------ EXTRACT PROVIDED ------
Thursday, November 17, 2005

Staying Warm

As the warm autumn days slowly give way to bitter, soul-suckingly-cold winter nights, my thoughts turn increasingly to the dilemma of how to bundle up and insulate myself against the chill to avoid such nasty experiences as frostbitten toes. Now, those of you living in the land of central heating are probably thinking that I’m a weenie and it’s not as bad as all that. And I am, in fact, a weenie. However, that does not change the fact that it gets cold really here in the land of drafty third-world construction. The inside temperature inside one’s house usually only manages to reach at most 10-15 degrees above the ambient outside temperature. Which means that when it gets down to freezing outside it will be in the 40s in my house. And that, my friends, is cold.

But do not despair! There are a variety of heat-producing options available to the resourceful Indian inhabitant. These include:

The Kerosene Heater – The nice people in the hospitality office of Woodstock provided me with a small kerosene heater for my apartment. They did not, however, provide me with any kerosene nor any insights into where one might acquire such a thing. Huh.

The Propane Heater – These are cumbersome metal contraptions, attached to large propane tanks. Lighting them is a bit of a pain and they smell but they do produce warmth. I have one in my office but didn’t want to shell out the necessary cash to get one in my house. Besides, inhaling the fumes for 8 hours a day is really enough for me.

The Blow Heater – Blow heaters are small electric heaters, about 2 feet by 1 foot, which blow hot air out from a series of fans. For the most part they are fabulous though there are two areas of potential difficulty. First, if the power fails, as it frequently does, there goes your power. Second, and more worrisome, if you turn the heater up too high, it can do bad things to the wiring in your house. These bad things can range from simply blowing the fuse to causing flames to shoot out from your fuse box (as happened to my friend Tara—ALL the wiring in her house had to be replaced).

The Electric Blanket – I brought one with me from the States and finally got a voltage converter so I can (in theory) make it work. The idea is that you put it in your bed and turn it on about a half hour before you want to climb into said bed. Then it’s all cozy and warm and welcoming rather than frigid and awful. Only I’m not sure if mine works. You’d think it would be pretty easy to tell—either the blanket is warm or it is not—but you’d be wrong. The blankets never really get hot to the touch so it can actually be quite difficult to tell if it is functional. However, in a brilliant demonstration of mind over matter, I am telling myself that it works and thereby feeling warmer.
------ DATA FOR ANALYSIS ------
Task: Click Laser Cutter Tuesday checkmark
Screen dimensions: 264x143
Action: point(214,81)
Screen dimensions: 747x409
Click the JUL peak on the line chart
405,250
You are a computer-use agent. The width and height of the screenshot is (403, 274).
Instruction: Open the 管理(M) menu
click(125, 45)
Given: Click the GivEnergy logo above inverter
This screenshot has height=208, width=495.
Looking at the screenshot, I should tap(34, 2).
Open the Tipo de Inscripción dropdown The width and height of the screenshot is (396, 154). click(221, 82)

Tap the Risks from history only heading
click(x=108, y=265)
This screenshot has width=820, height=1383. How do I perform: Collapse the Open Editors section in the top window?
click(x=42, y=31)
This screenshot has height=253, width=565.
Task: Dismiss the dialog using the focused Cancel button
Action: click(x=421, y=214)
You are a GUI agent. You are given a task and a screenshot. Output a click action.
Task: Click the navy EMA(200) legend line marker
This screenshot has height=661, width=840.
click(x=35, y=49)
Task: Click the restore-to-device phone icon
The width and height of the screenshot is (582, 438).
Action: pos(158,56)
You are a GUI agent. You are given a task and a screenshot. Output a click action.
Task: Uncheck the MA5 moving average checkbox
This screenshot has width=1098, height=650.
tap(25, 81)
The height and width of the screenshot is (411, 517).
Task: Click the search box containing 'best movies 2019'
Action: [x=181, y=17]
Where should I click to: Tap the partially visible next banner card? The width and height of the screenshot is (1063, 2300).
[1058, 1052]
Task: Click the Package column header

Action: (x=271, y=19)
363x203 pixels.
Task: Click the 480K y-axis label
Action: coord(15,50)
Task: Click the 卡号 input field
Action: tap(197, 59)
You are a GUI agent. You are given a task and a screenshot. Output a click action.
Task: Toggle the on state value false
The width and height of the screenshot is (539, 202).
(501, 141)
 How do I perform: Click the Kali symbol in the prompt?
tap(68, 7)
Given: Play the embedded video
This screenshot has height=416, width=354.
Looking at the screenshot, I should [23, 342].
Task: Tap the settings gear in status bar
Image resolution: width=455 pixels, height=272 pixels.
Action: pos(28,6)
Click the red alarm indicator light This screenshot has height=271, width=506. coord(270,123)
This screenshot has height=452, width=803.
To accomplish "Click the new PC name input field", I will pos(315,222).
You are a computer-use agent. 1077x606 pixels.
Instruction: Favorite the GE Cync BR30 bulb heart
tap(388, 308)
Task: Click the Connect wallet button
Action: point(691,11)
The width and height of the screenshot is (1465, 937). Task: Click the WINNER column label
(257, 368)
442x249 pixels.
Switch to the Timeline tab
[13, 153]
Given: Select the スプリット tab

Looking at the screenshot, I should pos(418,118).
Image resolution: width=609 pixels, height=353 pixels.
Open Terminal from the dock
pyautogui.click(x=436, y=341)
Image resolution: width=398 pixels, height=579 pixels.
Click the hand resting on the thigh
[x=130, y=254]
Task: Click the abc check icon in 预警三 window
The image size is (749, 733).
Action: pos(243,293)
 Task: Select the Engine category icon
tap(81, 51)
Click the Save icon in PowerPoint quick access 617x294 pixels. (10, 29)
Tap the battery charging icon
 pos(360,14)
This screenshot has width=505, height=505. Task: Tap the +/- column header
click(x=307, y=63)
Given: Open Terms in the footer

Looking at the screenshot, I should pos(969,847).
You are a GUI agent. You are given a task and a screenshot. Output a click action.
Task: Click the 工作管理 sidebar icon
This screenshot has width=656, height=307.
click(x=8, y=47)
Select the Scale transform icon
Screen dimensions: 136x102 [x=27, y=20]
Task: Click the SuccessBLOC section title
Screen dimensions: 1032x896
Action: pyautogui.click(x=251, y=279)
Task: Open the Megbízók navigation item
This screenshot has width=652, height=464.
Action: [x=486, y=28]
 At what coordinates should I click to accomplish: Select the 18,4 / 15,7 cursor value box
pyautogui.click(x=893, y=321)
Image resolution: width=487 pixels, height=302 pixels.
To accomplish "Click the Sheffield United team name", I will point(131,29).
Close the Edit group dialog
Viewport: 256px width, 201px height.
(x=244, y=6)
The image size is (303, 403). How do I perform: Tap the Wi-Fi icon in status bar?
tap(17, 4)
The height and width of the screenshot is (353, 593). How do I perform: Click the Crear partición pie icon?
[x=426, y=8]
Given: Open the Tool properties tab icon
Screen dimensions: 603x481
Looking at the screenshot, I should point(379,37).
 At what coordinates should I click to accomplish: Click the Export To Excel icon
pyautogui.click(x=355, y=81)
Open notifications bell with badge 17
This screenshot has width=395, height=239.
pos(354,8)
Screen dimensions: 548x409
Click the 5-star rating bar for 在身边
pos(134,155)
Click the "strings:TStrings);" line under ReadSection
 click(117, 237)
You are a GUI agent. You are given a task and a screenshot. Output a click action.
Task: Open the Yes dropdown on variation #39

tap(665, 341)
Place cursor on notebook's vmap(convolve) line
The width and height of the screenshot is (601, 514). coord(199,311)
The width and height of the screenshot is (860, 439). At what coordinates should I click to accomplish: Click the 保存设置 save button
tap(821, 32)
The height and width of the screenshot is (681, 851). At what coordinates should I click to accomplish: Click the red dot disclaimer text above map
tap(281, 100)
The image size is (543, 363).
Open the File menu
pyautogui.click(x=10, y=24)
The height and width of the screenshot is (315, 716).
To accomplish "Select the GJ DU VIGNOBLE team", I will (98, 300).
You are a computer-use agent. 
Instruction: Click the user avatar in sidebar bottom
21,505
------
QUESTIONS ON THE MATERIAL
1. In the text on staying warm, what did the hospitality office of Woodstock provide for the writer's apartment?
2. Copy word for word the stretch of the text on staying warm from "The Kerosene Heater" through "enough for me.".

SOLUTION SET
1. A small kerosene heater.

2.
The Kerosene Heater – The nice people in the hospitality office of Woodstock provided me with a small kerosene heater for my apartment. They did not, however, provide me with any kerosene nor any insights into where one might acquire such a thing. Huh.

The Propane Heater – These are cumbersome metal contraptions, attached to large propane tanks. Lighting them is a bit of a pain and they smell but they do produce warmth. I have one in my office but didn’t want to shell out the necessary cash to get one in my house. Besides, inhaling the fumes for 8 hours a day is really enough for me.